Are you looking for read ebook online? Search for your book and save it on your Kindle device, PC, phones or tablets. Download Shakespeare's Common Prayers PDF full book. Access full book title Shakespeare's Common Prayers by Daniel Swift. Download full books in PDF and EPUB format.
Author: Daniel Swift Publisher: ISBN: 9780549057277 Category : Languages : en Pages : 343
Book Description
I begin with an archival study of the marginal annotations left by early modern worshipers in their personal copies of the Book of Common Prayer. Prayer book readers treated liturgy as literature: available, that is, for creative manipulation and performance. Shakespeare shares this playful linguistic practice. His plays appropriate the weighted phrases of liturgy, and place priestly scripts in the mouths of fallen characters.
Author: Ceri Sullivan Publisher: Oxford University Press ISBN: 0192599267 Category : Literary Criticism Languages : en Pages : 256
Book Description
Early modern private prayer is skilled at narrative and drama. In manuals and sermons on how to pray, collections of model prayers, scholarly treatises about biblical petitions, and popular tracts about life crises prompting calls to God, prayer is valued as a powerful agent of change. Model prayers create stories about people in distinct ranks and jobs, with concrete details about real-life situations. These characters may act in play-lets, or appear in the middle of difficulties, or voice a suite of petitions from all sides of a conflict. Thinking of early modern private prayers as dramatic dialogues rather than lyric monologues raises the question of whether play-going and praying were mutually reinforcing practices. Could dramatists deploying prayer on stage rely on having audience members who were already expert at making up roles for themselves in prayer, and who expected their petitions to have the power to intervene in major events? Does prayer's focus on cause and effect structure the historiography of Shakespeare's Henry VI, Richard III, Richard II, Henry V, and Henry VIII?

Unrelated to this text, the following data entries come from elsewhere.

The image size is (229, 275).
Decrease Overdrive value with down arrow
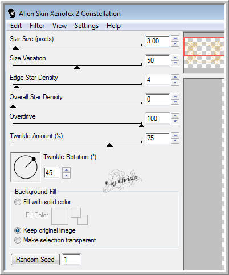click(175, 122)
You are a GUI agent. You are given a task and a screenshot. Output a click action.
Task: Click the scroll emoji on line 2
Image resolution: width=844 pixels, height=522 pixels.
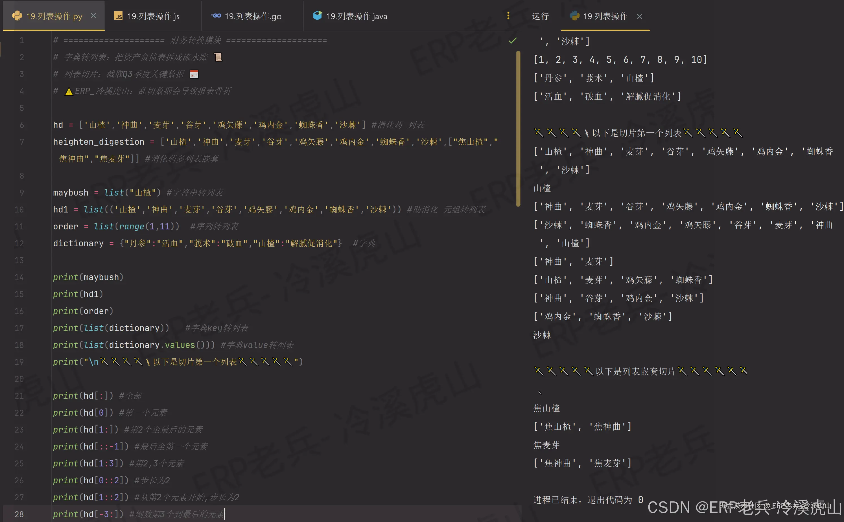pos(218,57)
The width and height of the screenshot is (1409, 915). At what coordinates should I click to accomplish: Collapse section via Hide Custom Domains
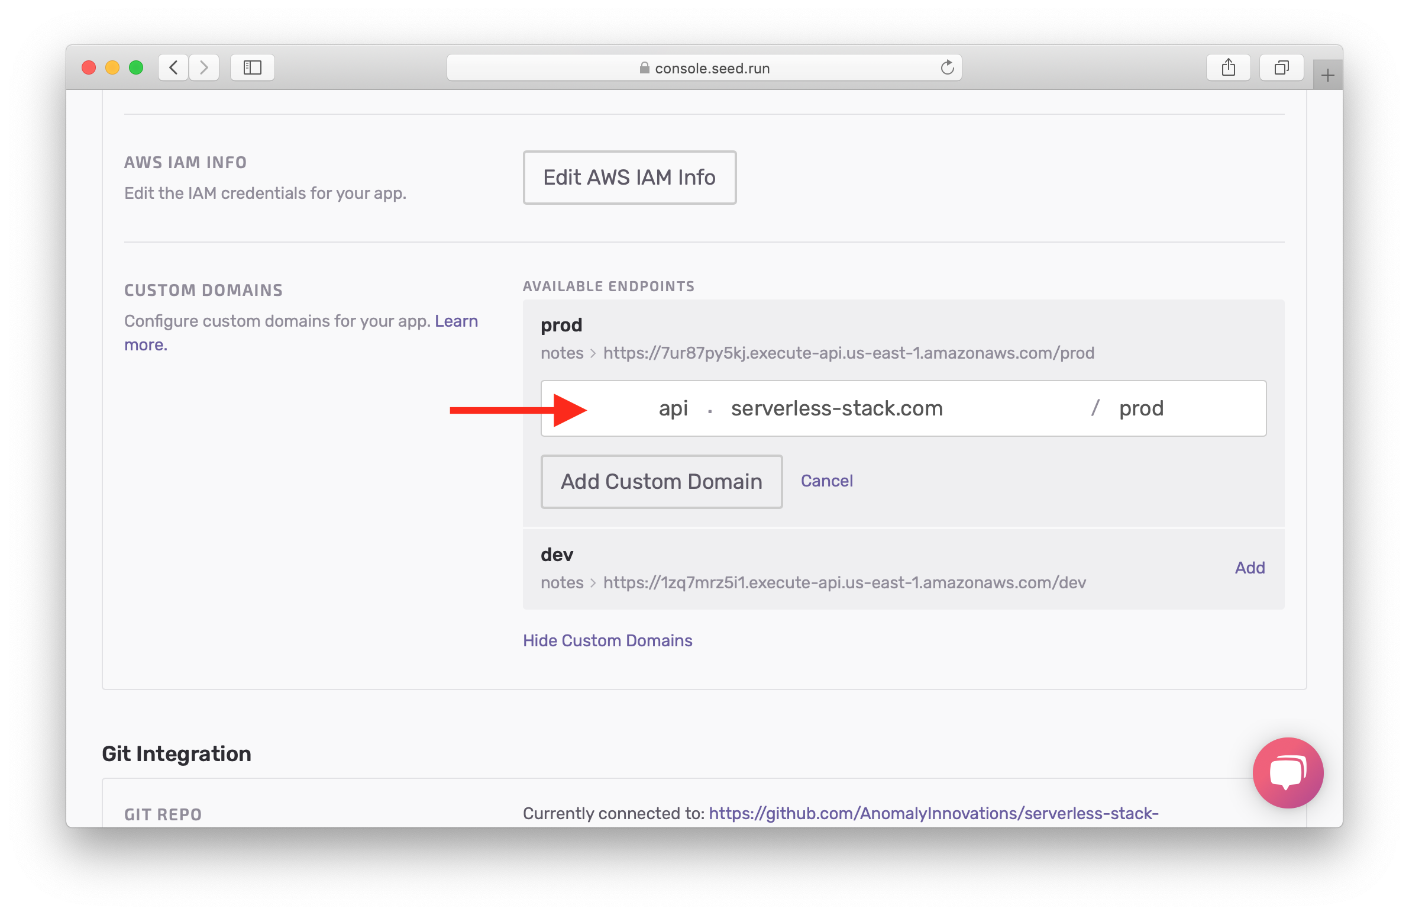tap(607, 640)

Author: Church of England Publisher: University of Virginia Press ISBN: 9780813925172 Category : Religion Languages : en Pages : 460
Book Description
John E. Booty's edition of The Book of Common Prayer, 1559, first published by the University Press of Virginia for the Folger Shakespeare Library in 1976 and long out of print, is now being reissued in the same handsome format as the original edition. In her foreword to the 2005 reissue, Judith Maltby writes, "It is difficult to overemphasize the importance of the 1559 Prayer Book.... Shakespeare was clearly shaped by a culture in which the vernacular was remarkably vigorous." Booty's text derives from a rare copy of the Elizabethan Prayer Book printed by Richard Jugge and John Cawode in 1559, now part of the Josiah Benton Collection of the Boston Public Library. Booty modernized spelling and punctuation, but took care not to distort the style and cadence of the Elizabethan text. To place the Prayer Book in its original cultural setting, he wrote a lengthy critical essay that traces the book's history and use during the sixteenth century. Helpful bibliographical notes enable readers to appreciate all the nuances of particular services and their contents. Particularly useful are the general index and the index of biblical passages, features unavailable in other editions of the Prayer Book. Through this magnificent document one begins to understand not only the Anglican church but also the Elizabethan culture in which Shakespeare lived, for this was one of the books that helped shape Renaissance England in all of its vitality and greatness. As Booty reminds the reader in his preface, each Sunday "in the parish churches and in the cathedrals the nation was at prayer, the commonwealth was being realized, and God, in whose hands the destinies of all were lodged, was worshiped in spirit and in truth." Published in association with the Folger Shakespeare Library
Author: Cia Sautter Publisher: Taylor & Francis ISBN: 1351999575 Category : Literary Criticism Languages : en Pages : 196
Book Description
The performing arts are uniquely capable of translating a vision of an ideal or sacred reality into lived practice, allowing an audience to confront deeply held values and beliefs as they observe a performance. However, there is often a reluctance to approach distinctly religious topics from a performance studies perspective. This book addresses this issue by exploring how religious values are acted out and reflected on in classic Western theatre, with a particular emphasis on the plays put on during the Globe Theatre‘s yearlong season of 'Shakespeare and the Bible'. Looking at plays such as Much Ado About Nothing, Dr. Faustus and Macbeth, each chapter includes ethnographic overviews of the performance of these plays as well as historical and theological perspectives on the issues they address. The author also utilizes scholarship from other academics, such as Paul Tillich and Martin Buber, in examining the relationship between art and culture. This helps readers of this book to look at religion in culture, and raise questions and explore ideas about how people appraise their religious values through an encounter with a performance. The Performance of Religion: Seeing the sacred in the theatre treads new ground in bringing performance and religious studies scholarship into direct conversation with one another. As such, it is essential reading for any academic with an interest in theology, religion and ethics and their expression in culture through the performing arts.